→ What you need to do: All of the records below need to be copied exactly.
== Segment start ==
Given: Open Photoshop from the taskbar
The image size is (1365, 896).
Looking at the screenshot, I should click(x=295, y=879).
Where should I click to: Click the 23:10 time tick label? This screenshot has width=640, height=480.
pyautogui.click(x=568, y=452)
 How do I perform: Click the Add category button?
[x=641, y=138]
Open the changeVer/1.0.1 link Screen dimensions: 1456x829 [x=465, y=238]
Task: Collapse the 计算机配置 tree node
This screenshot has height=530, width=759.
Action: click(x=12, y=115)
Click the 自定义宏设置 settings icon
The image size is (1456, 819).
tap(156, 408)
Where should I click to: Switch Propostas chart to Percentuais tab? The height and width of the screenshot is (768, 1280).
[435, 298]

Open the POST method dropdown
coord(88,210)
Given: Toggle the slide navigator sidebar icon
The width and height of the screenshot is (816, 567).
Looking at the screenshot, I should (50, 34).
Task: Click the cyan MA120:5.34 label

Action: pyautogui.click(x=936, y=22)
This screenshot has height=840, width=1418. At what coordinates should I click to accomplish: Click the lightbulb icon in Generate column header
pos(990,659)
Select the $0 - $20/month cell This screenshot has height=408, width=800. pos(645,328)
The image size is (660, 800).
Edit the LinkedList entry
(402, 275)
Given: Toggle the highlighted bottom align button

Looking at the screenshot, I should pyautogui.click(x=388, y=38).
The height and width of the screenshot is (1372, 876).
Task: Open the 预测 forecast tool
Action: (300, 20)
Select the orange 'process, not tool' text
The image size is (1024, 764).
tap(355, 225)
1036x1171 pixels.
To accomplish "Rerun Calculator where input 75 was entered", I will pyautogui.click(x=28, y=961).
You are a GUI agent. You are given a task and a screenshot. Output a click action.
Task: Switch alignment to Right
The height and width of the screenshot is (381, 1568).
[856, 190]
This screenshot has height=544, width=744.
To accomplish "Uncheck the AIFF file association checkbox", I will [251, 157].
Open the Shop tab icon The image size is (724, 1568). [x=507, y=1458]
== Segment end ==
→ Task result:
Given: Open Photoshop from the taskbar
The image size is (1365, 896).
Looking at the screenshot, I should click(x=295, y=879).
Where should I click to: Click the 23:10 time tick label? This screenshot has width=640, height=480.
pyautogui.click(x=568, y=452)
 How do I perform: Click the Add category button?
[x=641, y=138]
Open the changeVer/1.0.1 link Screen dimensions: 1456x829 [x=465, y=238]
Task: Collapse the 计算机配置 tree node
This screenshot has height=530, width=759.
Action: click(x=12, y=115)
Click the 自定义宏设置 settings icon
The image size is (1456, 819).
tap(156, 408)
Where should I click to: Switch Propostas chart to Percentuais tab? The height and width of the screenshot is (768, 1280).
[435, 298]

Open the POST method dropdown
coord(88,210)
Given: Toggle the slide navigator sidebar icon
The width and height of the screenshot is (816, 567).
Looking at the screenshot, I should (50, 34).
Task: Click the cyan MA120:5.34 label

Action: pyautogui.click(x=936, y=22)
This screenshot has height=840, width=1418. At what coordinates should I click to accomplish: Click the lightbulb icon in Generate column header
pos(990,659)
Select the $0 - $20/month cell This screenshot has height=408, width=800. pos(645,328)
The image size is (660, 800).
Edit the LinkedList entry
(402, 275)
Given: Toggle the highlighted bottom align button

Looking at the screenshot, I should pyautogui.click(x=388, y=38).
The height and width of the screenshot is (1372, 876).
Task: Open the 预测 forecast tool
Action: (300, 20)
Select the orange 'process, not tool' text
The image size is (1024, 764).
tap(355, 225)
1036x1171 pixels.
To accomplish "Rerun Calculator where input 75 was entered", I will pyautogui.click(x=28, y=961).
You are a GUI agent. You are given a task and a screenshot. Output a click action.
Task: Switch alignment to Right
The height and width of the screenshot is (381, 1568).
[856, 190]
This screenshot has height=544, width=744.
To accomplish "Uncheck the AIFF file association checkbox", I will [251, 157].
Open the Shop tab icon The image size is (724, 1568). [x=507, y=1458]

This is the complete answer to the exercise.